6-Lee Minho

247 47 0
                                    

Waktuku tidak banyak, hanya satu minggu syuting sekaligus produksi. Padahal deadline asli dari panitia lomba sudah sejak satu bulan lalu. Ya ampun, mau tidak mau aku jadi mengatai kepsekku ini sinting.

Meski naskah yang disodorkan si Kepsek itu drama murahan untuk sekarang padahal beken di masanya, tetap saja dialog-dialognya tidak bisa disepelekan.

Aku sibuk memahami jalan ceritanya juga membaca dialog antar pemain dengan muka bete. Saking betenya, aku bahkan tidak menyadari kalau Jeongin duduk ngawang di sebelahku sambil menopang dagu, ikut-ikutan membaca naskah.

Saat aku menoleh, tampangnya jauh lebih berminat dariku.

"Je?"

Fokusnya teralihkan, matanya menatap bingung mataku. "Apa?"

"Baca apa?"

Jeongin nyengir sambil menggaruk tengkuknya—meski aku tak begitu yakin. "Naskah lo, kelihatan menarik."

"Cerita klise loh, menarik dari mananya?"

"Ada kok, meski klise dan udah ketebak jalan ceritanya, tetap aja ada yang beda."

Aku tidak mendebat lebih banyak lagi, tapi menyuarakan rasa penasaranku. "Kelihatannya tertarik banget sama naskah ini."
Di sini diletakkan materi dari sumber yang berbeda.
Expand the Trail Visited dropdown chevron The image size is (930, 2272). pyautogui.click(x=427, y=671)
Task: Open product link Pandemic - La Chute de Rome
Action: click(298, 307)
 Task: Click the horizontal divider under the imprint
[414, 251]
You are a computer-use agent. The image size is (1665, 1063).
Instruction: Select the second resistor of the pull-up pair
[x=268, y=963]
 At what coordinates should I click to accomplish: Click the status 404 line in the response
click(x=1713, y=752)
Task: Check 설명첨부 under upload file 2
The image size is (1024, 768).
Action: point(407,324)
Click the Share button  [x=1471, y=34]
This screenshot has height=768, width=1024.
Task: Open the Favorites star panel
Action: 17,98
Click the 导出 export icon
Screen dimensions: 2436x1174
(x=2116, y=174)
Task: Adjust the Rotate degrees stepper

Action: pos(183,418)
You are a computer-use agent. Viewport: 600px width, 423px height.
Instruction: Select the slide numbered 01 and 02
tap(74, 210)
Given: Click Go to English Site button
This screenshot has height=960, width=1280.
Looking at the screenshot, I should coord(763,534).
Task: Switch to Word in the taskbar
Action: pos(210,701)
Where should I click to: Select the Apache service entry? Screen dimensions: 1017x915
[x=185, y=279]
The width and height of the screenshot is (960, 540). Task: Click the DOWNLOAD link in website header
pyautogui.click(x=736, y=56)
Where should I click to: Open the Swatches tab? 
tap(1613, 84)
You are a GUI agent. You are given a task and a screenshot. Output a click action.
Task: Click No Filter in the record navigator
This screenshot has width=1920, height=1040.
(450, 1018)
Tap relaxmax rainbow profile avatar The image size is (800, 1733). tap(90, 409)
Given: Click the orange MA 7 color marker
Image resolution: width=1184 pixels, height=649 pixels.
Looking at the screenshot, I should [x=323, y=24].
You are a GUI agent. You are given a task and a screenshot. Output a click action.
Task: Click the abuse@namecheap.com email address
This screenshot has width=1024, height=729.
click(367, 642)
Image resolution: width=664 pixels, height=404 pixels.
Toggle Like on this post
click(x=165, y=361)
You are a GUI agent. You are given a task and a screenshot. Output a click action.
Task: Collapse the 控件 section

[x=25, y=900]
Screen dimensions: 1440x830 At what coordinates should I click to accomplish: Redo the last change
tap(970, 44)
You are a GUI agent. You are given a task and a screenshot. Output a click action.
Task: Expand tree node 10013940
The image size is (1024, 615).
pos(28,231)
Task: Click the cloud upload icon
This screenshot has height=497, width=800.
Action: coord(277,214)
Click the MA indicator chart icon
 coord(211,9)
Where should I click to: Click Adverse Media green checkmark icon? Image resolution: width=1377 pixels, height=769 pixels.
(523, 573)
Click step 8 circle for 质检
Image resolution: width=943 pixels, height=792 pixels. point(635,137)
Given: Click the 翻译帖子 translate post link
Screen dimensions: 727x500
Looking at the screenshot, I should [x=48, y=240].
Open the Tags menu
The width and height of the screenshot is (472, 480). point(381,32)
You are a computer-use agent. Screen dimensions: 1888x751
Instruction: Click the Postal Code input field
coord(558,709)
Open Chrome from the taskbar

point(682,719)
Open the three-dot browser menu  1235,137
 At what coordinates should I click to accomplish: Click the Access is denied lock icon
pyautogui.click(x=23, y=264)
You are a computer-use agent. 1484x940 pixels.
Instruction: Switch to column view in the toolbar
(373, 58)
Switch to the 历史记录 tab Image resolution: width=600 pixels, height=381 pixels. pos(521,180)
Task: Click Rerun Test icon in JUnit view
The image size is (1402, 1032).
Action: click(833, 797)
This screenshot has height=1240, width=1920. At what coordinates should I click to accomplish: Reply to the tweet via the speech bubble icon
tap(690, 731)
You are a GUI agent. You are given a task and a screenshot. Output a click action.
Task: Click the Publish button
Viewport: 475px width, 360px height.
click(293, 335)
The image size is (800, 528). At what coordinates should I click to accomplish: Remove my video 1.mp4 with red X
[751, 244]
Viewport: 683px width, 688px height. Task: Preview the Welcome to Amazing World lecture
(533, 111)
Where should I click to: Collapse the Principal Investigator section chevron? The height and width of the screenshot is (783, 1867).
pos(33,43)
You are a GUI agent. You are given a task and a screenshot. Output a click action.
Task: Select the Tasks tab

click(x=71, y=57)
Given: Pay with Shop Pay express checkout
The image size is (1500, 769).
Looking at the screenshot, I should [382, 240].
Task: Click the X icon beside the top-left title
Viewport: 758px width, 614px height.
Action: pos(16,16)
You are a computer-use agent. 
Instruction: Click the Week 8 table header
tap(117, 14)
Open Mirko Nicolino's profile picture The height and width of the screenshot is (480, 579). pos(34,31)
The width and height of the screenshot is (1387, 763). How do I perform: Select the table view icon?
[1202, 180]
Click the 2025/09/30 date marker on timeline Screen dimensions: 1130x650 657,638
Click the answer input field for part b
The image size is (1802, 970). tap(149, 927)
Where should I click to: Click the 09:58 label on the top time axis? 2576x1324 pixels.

"Iya," Jeongin mengangguk, sorot matanya menerawang penuh harap. "Andaikan gue masih manusia, gue pasti jabanin deh jadi aktor entah itu cuma cameo atau lakon utama. Dulu, gue punya cita-cita mau kuliah ambil jurusan Film dan Televisi."

"Lo inget masa lalu lo?" tanpa sadar aku melotot padanya saking kagetnya.

Jeongin hanya tertawa ringan. "Mungkin gara-gara gue ngekorin lo ke sekolah, gue inget beberapa. Sudah sejak di sekolah tadi gue mau bilang, cuma ketunda terus dan ujung-ujungnya lupa juga."

"Besok ikut gue lagi ya?" tawarku. "Kali aja ingatan lo bisa pulih semuanya."

"Semoga aja," dia tertawa, hanya saja tawanya tidak mencapai mata. Ya ampun, apa yang dia ingat hari ini merupakan ingatan buruknya?

"Oh ya, kesepakatan awal kita, lo bakalan cerita tentang diri lo, coba dong ceritain apa yang lo ingat hari ini."

Meski wajahnya nampak tenang, aku merasa dia menyembunyikan sesuatu. Buru-buru Jeongin tertawa bahagia.

"Hal remeh temeh sih, sama sekali belum menuntun ke jati diri gue." Matanya melihat langit-langit, dan kali ini sorot matanya tidak bisa ia sembunyikan, sorot mata sendu. "Gue ternyata anak IPA dulu dan yang udah gue singgung tadi, hanya itu buat hari ini."

Aku membulatkan mata. "Ya ampun, berarti lo lebih tua dari gue dong!"

"Entahlah, gue nggak yakin." Jeongin mengerling jahil. "Berarti sekarang lo kudu sopan sama gue. Sini, sungkem sama Kang Prabu!"

Aku mendengus. "Kalau bisa gue jitak kepala lo, bakalan gue jitak."

"Masalahnya tangan lo bakalan nembus gue..." wajahnya berubah muram.

"Hei, sori... gue nggak bermaksud-"

"Realistis aja, nggak usah pikirin perasaan gue. Hidup gue kan udah berakhir dari kapan-kapan, lagi pula gue juga bukan manusia. Nggak ada kan hukumnya lo kudu sopan sama roh."

Oh God, pasti dia kepikiran ucapan Hyunjin yang sedikit banyak menusuk hati.

"Omong-omong lo tertarik sama pemeran yang mana?"

"Ehm... yang bisa deket-deket sama Hyunjin."

"Hyunjin bukan aktornya, dia VJ-nya. Apa lo mau jadi lighting yang biasanya suka diperintah-perintah Hyunjin?"